[DATA SHOWN Boundary: Start]
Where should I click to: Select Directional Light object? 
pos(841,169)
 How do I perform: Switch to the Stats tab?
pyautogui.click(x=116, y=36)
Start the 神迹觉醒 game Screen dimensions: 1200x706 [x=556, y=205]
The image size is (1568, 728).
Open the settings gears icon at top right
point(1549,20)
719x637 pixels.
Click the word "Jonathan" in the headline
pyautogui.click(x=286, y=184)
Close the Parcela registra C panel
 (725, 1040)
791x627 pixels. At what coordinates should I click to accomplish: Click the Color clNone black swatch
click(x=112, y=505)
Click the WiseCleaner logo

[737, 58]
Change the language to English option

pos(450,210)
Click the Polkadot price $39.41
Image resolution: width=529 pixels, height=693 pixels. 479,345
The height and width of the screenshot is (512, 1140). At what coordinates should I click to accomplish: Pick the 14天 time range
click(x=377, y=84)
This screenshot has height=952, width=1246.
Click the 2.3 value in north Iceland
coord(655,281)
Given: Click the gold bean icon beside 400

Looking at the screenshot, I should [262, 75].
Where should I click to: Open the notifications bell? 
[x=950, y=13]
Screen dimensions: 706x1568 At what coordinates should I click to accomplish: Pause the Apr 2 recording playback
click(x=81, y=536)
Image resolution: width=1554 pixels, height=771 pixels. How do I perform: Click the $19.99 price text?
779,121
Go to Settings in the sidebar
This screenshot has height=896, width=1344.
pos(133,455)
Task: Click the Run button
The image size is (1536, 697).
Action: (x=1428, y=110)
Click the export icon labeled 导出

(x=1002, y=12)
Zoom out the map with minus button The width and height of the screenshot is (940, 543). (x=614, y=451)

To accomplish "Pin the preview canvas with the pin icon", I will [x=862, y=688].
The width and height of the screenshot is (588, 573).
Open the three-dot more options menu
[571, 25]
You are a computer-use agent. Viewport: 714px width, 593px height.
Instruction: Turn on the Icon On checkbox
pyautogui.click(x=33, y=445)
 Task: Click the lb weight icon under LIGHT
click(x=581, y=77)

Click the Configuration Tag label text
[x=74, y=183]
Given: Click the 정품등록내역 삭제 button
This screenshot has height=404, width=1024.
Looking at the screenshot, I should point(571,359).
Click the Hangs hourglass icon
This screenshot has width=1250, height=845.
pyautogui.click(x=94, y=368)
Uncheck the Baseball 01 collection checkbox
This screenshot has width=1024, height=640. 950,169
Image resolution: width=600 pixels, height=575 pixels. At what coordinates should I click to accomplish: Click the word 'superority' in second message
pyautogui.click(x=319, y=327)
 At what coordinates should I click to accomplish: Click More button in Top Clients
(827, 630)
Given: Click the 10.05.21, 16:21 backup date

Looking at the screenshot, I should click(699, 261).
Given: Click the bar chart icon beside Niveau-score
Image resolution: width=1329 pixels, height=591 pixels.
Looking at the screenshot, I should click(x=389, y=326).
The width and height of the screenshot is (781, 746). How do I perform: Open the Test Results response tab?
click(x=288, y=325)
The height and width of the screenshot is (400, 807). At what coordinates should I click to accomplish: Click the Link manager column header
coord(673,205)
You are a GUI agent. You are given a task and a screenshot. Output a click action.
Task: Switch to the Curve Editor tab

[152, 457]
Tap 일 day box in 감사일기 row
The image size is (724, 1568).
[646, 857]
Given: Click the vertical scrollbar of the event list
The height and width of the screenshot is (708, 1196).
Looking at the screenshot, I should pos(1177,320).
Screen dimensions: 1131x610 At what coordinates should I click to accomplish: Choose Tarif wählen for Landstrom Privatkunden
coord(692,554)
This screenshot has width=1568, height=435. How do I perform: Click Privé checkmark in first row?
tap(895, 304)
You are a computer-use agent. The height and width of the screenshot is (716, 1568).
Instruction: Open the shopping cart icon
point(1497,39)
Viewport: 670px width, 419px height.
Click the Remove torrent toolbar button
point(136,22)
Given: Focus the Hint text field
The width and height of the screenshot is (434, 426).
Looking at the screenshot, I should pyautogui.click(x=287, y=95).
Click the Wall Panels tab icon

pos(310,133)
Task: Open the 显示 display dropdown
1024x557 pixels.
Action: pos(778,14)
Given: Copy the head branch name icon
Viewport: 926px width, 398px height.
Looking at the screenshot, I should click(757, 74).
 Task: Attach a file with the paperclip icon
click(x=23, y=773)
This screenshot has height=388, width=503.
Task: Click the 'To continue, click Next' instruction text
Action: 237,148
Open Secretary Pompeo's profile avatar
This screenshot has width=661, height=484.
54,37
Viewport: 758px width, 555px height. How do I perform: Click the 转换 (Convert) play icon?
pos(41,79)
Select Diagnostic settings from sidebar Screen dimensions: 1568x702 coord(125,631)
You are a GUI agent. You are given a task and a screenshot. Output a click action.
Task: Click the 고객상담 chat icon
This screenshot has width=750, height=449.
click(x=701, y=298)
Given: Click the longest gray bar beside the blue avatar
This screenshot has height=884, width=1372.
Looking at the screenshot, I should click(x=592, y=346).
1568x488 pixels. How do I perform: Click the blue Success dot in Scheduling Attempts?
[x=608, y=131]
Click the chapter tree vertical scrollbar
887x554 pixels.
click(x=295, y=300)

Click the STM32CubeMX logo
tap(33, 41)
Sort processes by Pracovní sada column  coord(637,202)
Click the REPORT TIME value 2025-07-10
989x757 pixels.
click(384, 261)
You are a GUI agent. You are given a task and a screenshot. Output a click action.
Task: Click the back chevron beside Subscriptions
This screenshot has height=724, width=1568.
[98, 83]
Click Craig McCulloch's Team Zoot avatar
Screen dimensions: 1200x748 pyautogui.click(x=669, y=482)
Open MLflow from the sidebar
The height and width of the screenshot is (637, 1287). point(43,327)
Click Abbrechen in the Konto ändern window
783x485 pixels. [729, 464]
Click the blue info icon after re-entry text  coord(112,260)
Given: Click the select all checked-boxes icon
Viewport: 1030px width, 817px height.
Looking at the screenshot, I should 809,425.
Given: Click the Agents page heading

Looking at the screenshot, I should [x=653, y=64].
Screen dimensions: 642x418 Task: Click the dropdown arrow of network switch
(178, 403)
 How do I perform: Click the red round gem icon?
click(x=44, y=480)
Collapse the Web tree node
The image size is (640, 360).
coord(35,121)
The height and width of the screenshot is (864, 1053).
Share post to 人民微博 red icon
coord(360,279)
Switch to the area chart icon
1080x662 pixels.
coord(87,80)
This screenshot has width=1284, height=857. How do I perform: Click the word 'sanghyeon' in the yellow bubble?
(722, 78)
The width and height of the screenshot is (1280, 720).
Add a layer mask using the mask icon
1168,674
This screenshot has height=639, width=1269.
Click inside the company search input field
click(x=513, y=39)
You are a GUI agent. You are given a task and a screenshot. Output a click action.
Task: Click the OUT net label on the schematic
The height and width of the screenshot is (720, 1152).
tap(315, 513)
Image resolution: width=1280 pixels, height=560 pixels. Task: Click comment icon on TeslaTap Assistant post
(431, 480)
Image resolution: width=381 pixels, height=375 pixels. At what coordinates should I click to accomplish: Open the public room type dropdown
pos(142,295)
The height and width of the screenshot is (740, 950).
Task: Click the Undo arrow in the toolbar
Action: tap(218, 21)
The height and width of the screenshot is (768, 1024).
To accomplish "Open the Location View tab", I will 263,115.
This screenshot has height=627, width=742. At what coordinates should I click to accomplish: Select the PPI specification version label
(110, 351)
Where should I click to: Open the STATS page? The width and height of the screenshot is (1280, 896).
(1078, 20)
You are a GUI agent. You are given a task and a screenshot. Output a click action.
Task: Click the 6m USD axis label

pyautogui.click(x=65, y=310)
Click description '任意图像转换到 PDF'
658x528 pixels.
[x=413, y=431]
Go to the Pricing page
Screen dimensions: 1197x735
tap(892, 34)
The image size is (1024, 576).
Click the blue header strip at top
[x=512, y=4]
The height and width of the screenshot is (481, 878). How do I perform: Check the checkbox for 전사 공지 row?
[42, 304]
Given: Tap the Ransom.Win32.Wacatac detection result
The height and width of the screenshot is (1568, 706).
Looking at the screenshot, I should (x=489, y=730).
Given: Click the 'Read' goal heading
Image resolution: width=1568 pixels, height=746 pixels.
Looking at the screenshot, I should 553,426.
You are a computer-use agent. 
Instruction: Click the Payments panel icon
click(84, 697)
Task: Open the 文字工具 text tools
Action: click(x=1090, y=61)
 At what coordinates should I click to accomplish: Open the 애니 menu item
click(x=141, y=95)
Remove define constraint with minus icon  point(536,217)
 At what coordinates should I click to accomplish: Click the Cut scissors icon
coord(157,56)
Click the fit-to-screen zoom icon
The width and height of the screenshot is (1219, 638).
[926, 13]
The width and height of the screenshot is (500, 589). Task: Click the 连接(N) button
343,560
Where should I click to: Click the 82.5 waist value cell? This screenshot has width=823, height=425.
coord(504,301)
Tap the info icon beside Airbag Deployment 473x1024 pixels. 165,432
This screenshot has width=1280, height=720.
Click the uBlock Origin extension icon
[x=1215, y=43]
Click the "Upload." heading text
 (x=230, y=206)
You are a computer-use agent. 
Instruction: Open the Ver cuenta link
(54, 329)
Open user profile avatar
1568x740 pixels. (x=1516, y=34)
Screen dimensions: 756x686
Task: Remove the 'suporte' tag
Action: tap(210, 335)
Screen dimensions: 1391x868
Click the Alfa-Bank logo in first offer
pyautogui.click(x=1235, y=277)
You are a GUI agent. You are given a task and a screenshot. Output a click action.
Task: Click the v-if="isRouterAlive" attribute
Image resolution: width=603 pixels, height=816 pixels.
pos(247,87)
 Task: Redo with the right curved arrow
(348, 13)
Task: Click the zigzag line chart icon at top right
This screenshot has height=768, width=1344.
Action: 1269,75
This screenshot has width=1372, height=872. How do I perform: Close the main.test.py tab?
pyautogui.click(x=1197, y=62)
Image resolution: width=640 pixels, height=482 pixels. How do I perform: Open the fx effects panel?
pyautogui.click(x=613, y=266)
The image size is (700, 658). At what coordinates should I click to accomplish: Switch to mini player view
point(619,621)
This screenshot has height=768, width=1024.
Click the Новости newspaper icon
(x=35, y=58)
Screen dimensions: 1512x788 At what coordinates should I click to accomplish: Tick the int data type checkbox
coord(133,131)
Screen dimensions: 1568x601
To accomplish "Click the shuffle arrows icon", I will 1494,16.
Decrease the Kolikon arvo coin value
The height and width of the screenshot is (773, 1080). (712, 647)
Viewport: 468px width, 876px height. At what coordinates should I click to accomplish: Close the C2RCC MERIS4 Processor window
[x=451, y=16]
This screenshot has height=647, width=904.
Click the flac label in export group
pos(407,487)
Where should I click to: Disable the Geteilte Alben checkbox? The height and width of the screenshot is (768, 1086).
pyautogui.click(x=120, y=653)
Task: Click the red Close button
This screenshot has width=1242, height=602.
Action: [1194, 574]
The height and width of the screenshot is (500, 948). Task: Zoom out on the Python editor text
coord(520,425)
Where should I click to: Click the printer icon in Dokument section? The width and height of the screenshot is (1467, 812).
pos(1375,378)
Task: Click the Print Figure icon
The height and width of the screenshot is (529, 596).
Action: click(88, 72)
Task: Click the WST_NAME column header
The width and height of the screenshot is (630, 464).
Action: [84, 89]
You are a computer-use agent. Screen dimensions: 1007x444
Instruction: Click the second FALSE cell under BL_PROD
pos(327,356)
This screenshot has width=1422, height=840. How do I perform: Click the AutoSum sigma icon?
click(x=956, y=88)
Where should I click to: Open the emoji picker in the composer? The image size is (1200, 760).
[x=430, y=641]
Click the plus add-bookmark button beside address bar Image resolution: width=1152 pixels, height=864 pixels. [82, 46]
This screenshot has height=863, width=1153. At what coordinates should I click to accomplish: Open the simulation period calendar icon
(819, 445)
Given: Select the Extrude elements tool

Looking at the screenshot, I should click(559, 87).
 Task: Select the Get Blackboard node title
[DATA SHOWN Boundary: End]
■ TRY IT
The result consists of the line with "The height and width of the screenshot is (500, 948)." through the last line of the entries above, repeated exactly and with nothing else.

■ WRITTEN SOLUTION
The height and width of the screenshot is (500, 948). Task: Zoom out on the Python editor text
coord(520,425)
Where should I click to: Click the printer icon in Dokument section? The width and height of the screenshot is (1467, 812).
pos(1375,378)
Task: Click the Print Figure icon
The height and width of the screenshot is (529, 596).
Action: click(88, 72)
Task: Click the WST_NAME column header
The width and height of the screenshot is (630, 464).
Action: [84, 89]
You are a computer-use agent. Screen dimensions: 1007x444
Instruction: Click the second FALSE cell under BL_PROD
pos(327,356)
This screenshot has width=1422, height=840. How do I perform: Click the AutoSum sigma icon?
click(x=956, y=88)
Where should I click to: Open the emoji picker in the composer? The image size is (1200, 760).
[x=430, y=641]
Click the plus add-bookmark button beside address bar Image resolution: width=1152 pixels, height=864 pixels. [82, 46]
This screenshot has height=863, width=1153. At what coordinates should I click to accomplish: Open the simulation period calendar icon
(819, 445)
Given: Select the Extrude elements tool

Looking at the screenshot, I should click(559, 87).
 Task: Select the Get Blackboard node title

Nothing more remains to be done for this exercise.